What is expected
Please reproduce the following records exactly as they appear.

######

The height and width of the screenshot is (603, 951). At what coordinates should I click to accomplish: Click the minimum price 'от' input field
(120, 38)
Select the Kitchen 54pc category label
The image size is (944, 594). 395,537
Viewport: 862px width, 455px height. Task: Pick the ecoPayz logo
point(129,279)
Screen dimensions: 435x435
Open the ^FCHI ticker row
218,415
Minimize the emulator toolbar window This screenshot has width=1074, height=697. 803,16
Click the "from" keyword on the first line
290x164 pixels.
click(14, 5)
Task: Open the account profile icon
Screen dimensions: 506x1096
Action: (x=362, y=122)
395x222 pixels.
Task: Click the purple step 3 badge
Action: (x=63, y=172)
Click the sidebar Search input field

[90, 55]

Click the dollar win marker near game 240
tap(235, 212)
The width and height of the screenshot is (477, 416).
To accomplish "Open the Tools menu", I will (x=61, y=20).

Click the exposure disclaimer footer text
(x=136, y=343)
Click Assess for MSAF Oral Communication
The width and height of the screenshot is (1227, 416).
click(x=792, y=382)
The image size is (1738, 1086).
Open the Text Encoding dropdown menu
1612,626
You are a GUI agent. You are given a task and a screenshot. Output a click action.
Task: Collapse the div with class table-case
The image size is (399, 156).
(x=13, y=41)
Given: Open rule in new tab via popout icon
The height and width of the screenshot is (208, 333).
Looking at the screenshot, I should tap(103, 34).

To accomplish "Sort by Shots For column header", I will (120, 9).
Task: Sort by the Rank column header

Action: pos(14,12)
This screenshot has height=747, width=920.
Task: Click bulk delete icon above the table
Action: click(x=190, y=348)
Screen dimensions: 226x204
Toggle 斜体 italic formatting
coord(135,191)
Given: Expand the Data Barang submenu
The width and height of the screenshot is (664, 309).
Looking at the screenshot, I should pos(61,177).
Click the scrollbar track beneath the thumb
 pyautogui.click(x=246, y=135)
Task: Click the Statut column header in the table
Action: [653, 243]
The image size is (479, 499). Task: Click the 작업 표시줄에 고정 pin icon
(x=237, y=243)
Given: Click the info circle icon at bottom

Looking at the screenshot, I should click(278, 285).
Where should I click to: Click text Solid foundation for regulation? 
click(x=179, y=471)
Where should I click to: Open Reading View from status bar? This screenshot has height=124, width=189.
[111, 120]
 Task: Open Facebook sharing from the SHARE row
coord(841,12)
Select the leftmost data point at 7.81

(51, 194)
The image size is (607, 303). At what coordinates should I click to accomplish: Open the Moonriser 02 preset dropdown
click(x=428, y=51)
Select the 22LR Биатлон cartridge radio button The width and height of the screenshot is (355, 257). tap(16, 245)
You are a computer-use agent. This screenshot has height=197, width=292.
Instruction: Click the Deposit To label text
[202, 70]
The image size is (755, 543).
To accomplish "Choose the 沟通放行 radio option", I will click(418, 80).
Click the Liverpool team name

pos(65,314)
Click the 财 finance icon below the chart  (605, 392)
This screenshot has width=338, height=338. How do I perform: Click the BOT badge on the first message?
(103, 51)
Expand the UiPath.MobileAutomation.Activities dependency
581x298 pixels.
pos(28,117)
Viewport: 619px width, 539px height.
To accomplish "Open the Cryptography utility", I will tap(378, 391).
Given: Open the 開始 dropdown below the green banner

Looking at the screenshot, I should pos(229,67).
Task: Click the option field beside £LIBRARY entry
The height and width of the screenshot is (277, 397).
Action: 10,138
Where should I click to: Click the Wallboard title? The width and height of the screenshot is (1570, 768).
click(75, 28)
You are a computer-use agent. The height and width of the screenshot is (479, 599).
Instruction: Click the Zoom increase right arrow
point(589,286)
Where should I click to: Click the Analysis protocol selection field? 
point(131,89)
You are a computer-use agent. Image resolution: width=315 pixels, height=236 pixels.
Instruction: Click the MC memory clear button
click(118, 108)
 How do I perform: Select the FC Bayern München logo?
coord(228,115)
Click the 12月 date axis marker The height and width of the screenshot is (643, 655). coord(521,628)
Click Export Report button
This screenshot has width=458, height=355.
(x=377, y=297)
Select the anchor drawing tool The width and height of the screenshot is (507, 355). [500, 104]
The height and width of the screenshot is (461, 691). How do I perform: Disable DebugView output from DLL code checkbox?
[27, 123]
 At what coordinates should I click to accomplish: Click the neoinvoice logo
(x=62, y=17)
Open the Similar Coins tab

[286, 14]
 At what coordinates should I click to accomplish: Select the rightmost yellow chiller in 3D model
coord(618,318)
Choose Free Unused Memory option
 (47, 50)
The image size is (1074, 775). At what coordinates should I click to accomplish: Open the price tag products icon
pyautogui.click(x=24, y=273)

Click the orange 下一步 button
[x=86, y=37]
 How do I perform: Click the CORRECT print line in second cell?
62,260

######

Exercise solution
The height and width of the screenshot is (603, 951). At what coordinates should I click to accomplish: Click the minimum price 'от' input field
(120, 38)
Select the Kitchen 54pc category label
The image size is (944, 594). 395,537
Viewport: 862px width, 455px height. Task: Pick the ecoPayz logo
point(129,279)
Screen dimensions: 435x435
Open the ^FCHI ticker row
218,415
Minimize the emulator toolbar window This screenshot has width=1074, height=697. 803,16
Click the "from" keyword on the first line
290x164 pixels.
click(14, 5)
Task: Open the account profile icon
Screen dimensions: 506x1096
Action: (x=362, y=122)
395x222 pixels.
Task: Click the purple step 3 badge
Action: (x=63, y=172)
Click the sidebar Search input field

[90, 55]

Click the dollar win marker near game 240
tap(235, 212)
The width and height of the screenshot is (477, 416).
To accomplish "Open the Tools menu", I will (x=61, y=20).

Click the exposure disclaimer footer text
(x=136, y=343)
Click Assess for MSAF Oral Communication
The width and height of the screenshot is (1227, 416).
click(x=792, y=382)
The image size is (1738, 1086).
Open the Text Encoding dropdown menu
1612,626
You are a GUI agent. You are given a task and a screenshot. Output a click action.
Task: Collapse the div with class table-case
The image size is (399, 156).
(x=13, y=41)
Given: Open rule in new tab via popout icon
The height and width of the screenshot is (208, 333).
Looking at the screenshot, I should tap(103, 34).

To accomplish "Sort by Shots For column header", I will (120, 9).
Task: Sort by the Rank column header

Action: pos(14,12)
This screenshot has height=747, width=920.
Task: Click bulk delete icon above the table
Action: click(x=190, y=348)
Screen dimensions: 226x204
Toggle 斜体 italic formatting
coord(135,191)
Given: Expand the Data Barang submenu
The width and height of the screenshot is (664, 309).
Looking at the screenshot, I should pos(61,177).
Click the scrollbar track beneath the thumb
 pyautogui.click(x=246, y=135)
Task: Click the Statut column header in the table
Action: [653, 243]
The image size is (479, 499). Task: Click the 작업 표시줄에 고정 pin icon
(x=237, y=243)
Given: Click the info circle icon at bottom

Looking at the screenshot, I should click(278, 285).
Where should I click to: Click text Solid foundation for regulation? 
click(x=179, y=471)
Where should I click to: Open Reading View from status bar? This screenshot has height=124, width=189.
[111, 120]
 Task: Open Facebook sharing from the SHARE row
coord(841,12)
Select the leftmost data point at 7.81

(51, 194)
The image size is (607, 303). At what coordinates should I click to accomplish: Open the Moonriser 02 preset dropdown
click(x=428, y=51)
Select the 22LR Биатлон cartridge radio button The width and height of the screenshot is (355, 257). tap(16, 245)
You are a computer-use agent. This screenshot has height=197, width=292.
Instruction: Click the Deposit To label text
[202, 70]
The image size is (755, 543).
To accomplish "Choose the 沟通放行 radio option", I will click(418, 80).
Click the Liverpool team name

pos(65,314)
Click the 财 finance icon below the chart  (605, 392)
This screenshot has width=338, height=338. How do I perform: Click the BOT badge on the first message?
(103, 51)
Expand the UiPath.MobileAutomation.Activities dependency
581x298 pixels.
pos(28,117)
Viewport: 619px width, 539px height.
To accomplish "Open the Cryptography utility", I will tap(378, 391).
Given: Open the 開始 dropdown below the green banner

Looking at the screenshot, I should pos(229,67).
Task: Click the option field beside £LIBRARY entry
The height and width of the screenshot is (277, 397).
Action: 10,138
Where should I click to: Click the Wallboard title? The width and height of the screenshot is (1570, 768).
click(75, 28)
You are a computer-use agent. The height and width of the screenshot is (479, 599).
Instruction: Click the Zoom increase right arrow
point(589,286)
Where should I click to: Click the Analysis protocol selection field? 
point(131,89)
You are a computer-use agent. Image resolution: width=315 pixels, height=236 pixels.
Instruction: Click the MC memory clear button
click(118, 108)
 How do I perform: Select the FC Bayern München logo?
coord(228,115)
Click the 12月 date axis marker The height and width of the screenshot is (643, 655). coord(521,628)
Click Export Report button
This screenshot has width=458, height=355.
(x=377, y=297)
Select the anchor drawing tool The width and height of the screenshot is (507, 355). [500, 104]
The height and width of the screenshot is (461, 691). How do I perform: Disable DebugView output from DLL code checkbox?
[27, 123]
 At what coordinates should I click to accomplish: Click the neoinvoice logo
(x=62, y=17)
Open the Similar Coins tab

[286, 14]
 At what coordinates should I click to accomplish: Select the rightmost yellow chiller in 3D model
coord(618,318)
Choose Free Unused Memory option
 (47, 50)
The image size is (1074, 775). At what coordinates should I click to accomplish: Open the price tag products icon
pyautogui.click(x=24, y=273)

Click the orange 下一步 button
[x=86, y=37]
 How do I perform: Click the CORRECT print line in second cell?
62,260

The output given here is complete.